Technical Program

Paper Detail

Paper ID	F-2-2.1
Paper Title	Context-adaptive Gaussian Attention for Text-independent Speaker Verification
Authors	Junyi Peng, Rongzhi Gu, Haoran Zhang, Yuexian Zou, Peking University Shenzhen Graduate School, China
Session	F-2-2: Speaker Recognition 2, Sound Classification
Time	Wednesday, 09 December, 15:30 - 17:00
Presentation Time:	Wednesday, 09 December, 15:30 - 15:45 Check your Time Zone
	All times are in New Zealand Time (UTC +13)
Topic	Speech, Language, and Audio (SLA):
Abstract	Multi-head attention (MHA) has shown its effectiveness on aggregating frame-level features for speaker verification task.
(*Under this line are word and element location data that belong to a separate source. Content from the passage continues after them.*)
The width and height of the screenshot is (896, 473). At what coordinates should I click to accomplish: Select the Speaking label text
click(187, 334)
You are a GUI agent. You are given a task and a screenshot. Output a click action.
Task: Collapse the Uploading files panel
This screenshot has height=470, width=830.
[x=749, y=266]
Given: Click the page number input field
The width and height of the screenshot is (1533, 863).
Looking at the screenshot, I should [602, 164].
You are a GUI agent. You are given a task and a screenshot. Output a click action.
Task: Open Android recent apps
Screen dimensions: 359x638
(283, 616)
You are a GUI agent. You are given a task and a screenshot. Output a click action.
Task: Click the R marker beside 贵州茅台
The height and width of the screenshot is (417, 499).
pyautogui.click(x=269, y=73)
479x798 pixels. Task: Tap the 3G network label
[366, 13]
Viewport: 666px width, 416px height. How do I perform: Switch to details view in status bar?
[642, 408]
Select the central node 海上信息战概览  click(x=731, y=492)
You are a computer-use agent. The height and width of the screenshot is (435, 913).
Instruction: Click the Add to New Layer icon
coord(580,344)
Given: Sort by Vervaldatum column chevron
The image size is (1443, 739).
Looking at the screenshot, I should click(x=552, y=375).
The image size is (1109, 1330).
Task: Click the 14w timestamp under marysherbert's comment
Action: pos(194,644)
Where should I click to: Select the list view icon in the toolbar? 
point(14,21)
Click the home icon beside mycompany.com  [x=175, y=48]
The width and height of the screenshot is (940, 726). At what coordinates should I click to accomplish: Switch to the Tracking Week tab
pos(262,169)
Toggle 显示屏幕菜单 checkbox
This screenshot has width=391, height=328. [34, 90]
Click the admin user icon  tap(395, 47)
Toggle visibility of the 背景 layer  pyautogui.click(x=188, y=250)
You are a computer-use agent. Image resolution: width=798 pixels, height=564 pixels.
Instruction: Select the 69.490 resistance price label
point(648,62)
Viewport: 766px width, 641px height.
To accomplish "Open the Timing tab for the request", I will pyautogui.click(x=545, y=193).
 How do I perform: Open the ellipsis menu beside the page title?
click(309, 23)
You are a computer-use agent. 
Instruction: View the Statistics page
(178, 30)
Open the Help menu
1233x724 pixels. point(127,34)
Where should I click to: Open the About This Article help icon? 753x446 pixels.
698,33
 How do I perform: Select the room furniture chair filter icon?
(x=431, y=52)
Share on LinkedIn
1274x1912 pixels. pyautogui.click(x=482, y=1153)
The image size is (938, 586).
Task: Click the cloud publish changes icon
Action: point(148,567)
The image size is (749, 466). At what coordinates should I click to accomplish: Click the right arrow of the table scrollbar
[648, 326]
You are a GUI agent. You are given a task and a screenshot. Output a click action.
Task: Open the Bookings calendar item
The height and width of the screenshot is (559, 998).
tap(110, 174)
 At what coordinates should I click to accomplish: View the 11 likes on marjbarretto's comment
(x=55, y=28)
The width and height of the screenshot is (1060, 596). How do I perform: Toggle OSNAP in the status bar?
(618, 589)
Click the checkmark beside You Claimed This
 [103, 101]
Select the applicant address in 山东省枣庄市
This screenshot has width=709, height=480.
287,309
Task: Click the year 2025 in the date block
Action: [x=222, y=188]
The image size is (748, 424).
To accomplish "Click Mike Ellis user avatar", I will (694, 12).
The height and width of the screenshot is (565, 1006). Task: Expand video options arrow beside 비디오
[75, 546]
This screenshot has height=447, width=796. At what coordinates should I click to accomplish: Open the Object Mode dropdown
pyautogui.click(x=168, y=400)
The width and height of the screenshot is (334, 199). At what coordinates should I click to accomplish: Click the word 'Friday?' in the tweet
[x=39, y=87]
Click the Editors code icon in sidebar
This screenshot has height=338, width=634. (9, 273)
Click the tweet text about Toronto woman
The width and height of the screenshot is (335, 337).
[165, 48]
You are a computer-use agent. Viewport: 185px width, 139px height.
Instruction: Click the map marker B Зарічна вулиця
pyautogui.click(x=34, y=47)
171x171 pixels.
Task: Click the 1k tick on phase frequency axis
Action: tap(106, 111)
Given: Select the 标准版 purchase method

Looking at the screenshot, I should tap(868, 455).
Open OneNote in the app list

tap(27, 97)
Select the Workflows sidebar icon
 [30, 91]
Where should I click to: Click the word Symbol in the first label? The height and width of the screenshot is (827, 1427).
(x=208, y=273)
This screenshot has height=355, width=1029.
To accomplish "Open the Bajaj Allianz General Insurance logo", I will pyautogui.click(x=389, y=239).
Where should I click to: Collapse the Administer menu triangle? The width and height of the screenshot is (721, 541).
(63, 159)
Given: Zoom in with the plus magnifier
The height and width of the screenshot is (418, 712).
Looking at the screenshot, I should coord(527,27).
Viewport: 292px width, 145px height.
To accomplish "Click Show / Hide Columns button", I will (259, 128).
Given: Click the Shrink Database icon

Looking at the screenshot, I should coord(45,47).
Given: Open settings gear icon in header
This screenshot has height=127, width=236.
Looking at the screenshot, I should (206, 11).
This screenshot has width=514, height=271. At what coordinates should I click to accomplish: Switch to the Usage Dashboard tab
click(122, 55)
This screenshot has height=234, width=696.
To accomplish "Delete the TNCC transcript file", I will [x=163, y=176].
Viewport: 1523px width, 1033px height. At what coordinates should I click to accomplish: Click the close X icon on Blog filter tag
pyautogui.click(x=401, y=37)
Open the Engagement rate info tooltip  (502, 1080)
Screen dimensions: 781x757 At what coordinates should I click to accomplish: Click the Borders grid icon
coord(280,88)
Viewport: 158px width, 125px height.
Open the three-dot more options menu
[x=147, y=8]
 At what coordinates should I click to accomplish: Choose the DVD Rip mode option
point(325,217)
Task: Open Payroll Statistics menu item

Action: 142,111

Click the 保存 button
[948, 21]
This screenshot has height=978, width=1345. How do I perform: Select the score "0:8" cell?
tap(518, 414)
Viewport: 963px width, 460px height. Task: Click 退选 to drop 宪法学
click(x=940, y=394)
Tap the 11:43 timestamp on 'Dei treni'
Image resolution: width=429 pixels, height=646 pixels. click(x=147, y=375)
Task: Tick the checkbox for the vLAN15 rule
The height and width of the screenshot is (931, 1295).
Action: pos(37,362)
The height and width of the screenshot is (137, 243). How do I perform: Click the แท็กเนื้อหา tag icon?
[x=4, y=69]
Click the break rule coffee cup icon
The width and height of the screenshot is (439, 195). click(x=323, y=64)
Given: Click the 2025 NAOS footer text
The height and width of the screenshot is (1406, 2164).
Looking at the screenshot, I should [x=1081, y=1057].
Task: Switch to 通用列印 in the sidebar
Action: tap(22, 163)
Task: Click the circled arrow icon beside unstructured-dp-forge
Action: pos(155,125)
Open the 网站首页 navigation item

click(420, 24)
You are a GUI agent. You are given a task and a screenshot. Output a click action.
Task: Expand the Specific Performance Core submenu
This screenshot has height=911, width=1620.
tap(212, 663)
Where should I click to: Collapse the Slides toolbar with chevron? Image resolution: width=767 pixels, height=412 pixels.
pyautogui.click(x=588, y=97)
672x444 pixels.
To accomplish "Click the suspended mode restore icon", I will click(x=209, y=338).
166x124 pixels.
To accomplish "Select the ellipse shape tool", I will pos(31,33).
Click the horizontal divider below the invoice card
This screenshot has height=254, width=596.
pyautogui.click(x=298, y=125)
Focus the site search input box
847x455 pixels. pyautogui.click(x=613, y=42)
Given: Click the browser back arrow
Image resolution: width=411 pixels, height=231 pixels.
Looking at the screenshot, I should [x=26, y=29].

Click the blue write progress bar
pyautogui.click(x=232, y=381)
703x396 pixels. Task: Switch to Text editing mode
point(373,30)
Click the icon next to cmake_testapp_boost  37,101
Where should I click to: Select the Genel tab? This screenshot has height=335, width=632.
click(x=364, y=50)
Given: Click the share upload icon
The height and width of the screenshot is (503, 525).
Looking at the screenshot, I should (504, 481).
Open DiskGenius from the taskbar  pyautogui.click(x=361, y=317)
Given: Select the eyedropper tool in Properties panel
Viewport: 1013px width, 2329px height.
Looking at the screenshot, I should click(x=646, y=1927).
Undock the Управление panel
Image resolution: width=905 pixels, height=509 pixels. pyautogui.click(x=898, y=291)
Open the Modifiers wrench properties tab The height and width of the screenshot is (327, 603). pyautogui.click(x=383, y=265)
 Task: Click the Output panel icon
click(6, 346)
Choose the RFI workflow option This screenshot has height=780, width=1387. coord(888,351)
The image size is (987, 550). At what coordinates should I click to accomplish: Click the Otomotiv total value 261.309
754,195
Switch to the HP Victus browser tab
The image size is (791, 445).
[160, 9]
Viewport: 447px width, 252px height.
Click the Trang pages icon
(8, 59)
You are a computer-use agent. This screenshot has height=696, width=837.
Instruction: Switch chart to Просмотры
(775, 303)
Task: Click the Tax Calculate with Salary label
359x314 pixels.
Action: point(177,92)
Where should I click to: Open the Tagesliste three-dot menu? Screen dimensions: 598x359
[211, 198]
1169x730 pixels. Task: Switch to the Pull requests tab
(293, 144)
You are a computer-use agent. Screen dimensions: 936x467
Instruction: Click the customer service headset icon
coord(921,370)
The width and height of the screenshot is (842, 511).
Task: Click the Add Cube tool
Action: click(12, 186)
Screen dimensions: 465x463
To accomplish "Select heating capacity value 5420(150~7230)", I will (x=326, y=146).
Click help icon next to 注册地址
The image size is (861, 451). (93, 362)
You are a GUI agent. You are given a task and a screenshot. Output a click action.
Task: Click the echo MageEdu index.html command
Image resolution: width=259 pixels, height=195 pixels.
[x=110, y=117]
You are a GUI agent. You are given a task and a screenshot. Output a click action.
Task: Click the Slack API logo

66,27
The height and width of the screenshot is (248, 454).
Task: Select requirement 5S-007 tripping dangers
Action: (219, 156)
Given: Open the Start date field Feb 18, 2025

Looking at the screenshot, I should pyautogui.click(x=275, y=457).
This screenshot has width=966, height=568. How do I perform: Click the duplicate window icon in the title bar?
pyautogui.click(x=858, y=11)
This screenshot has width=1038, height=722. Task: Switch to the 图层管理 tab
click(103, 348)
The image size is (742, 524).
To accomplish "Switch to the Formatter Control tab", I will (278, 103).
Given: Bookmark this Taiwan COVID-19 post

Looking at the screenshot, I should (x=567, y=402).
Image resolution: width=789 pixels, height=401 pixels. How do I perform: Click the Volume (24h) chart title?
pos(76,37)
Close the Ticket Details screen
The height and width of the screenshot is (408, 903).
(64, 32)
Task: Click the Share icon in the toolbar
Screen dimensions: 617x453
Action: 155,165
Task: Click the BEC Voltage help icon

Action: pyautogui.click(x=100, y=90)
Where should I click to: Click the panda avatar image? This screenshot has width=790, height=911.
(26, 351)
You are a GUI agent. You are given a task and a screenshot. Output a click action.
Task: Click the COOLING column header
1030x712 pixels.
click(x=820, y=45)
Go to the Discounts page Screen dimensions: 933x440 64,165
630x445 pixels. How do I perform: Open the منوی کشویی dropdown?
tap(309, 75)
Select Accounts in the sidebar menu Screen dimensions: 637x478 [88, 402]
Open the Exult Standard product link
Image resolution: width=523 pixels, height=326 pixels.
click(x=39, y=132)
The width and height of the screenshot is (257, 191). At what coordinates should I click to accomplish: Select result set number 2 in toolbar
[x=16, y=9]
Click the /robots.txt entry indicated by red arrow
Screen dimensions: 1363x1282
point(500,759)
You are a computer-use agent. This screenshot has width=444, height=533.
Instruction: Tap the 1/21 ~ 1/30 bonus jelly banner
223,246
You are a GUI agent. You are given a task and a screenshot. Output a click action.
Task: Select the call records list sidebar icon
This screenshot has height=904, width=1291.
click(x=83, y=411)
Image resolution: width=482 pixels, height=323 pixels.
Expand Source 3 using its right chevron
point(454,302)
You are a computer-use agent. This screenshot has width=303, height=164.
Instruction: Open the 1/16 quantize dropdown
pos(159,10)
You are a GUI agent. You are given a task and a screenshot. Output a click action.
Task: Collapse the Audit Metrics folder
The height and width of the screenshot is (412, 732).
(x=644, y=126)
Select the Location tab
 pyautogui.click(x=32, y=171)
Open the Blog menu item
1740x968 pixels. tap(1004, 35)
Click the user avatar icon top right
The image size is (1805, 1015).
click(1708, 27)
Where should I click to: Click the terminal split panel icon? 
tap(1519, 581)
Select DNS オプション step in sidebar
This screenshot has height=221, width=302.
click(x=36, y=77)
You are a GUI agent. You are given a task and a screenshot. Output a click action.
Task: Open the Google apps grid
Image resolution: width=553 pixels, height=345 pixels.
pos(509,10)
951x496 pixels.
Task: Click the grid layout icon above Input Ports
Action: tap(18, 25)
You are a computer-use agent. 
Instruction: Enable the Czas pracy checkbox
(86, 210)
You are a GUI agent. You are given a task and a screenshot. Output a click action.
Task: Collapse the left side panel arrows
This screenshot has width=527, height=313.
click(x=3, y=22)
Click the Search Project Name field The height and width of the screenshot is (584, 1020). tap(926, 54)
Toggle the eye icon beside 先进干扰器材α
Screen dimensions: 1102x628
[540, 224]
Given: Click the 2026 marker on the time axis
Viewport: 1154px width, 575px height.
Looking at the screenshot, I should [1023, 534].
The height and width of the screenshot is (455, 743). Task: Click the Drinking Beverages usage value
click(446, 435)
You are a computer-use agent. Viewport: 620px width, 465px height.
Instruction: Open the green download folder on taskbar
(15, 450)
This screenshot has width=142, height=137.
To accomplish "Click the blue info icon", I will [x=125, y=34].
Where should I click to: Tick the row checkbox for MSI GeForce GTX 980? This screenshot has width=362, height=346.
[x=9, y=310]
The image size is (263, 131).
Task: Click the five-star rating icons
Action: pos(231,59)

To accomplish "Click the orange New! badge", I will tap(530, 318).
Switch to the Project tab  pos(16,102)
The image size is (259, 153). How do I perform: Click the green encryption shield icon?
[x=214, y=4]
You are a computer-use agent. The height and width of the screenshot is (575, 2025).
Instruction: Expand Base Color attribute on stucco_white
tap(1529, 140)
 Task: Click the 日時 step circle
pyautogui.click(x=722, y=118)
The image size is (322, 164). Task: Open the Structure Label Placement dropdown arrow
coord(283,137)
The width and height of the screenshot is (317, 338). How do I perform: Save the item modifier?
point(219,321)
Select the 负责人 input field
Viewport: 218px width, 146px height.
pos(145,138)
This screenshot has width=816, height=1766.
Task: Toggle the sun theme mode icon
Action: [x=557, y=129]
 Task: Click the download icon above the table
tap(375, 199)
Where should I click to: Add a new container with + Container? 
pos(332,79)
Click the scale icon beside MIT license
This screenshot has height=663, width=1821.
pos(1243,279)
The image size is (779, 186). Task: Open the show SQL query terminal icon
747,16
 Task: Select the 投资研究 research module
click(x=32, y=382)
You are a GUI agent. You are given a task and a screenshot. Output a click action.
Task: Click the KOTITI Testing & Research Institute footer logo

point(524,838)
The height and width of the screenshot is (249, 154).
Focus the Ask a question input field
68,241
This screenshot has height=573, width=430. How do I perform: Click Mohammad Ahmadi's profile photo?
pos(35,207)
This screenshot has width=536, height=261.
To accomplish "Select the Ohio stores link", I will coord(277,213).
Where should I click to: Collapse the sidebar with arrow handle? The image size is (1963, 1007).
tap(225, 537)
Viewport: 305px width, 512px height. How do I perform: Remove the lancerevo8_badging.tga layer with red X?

However, MHA weights each frame individually without considering context information which is important for modeling speaker characteristics of the speech. Based on the assumption that the highly relevant context information should follow a temporal Gaussian distribution, we propose a novel variant of multi-head attention, named as context-adaptive Gaussian attention (CGA), which employs a set of Gaussian functions with different parameters to dynamically model the distributions of the weights obtained from each head. Furthermore, a Gaussian Clustering algorithm (GC) is designed to merge the overlapped Gaussian distributions between different heads. In this way, the proposed method can facilitate the model to better capture multi-span context information compared to the traditional multi-head attention. Experiments on Voxceleb1 dataset demonstrate that the proposed CGA outperforms the state-of-the-art pooling approaches.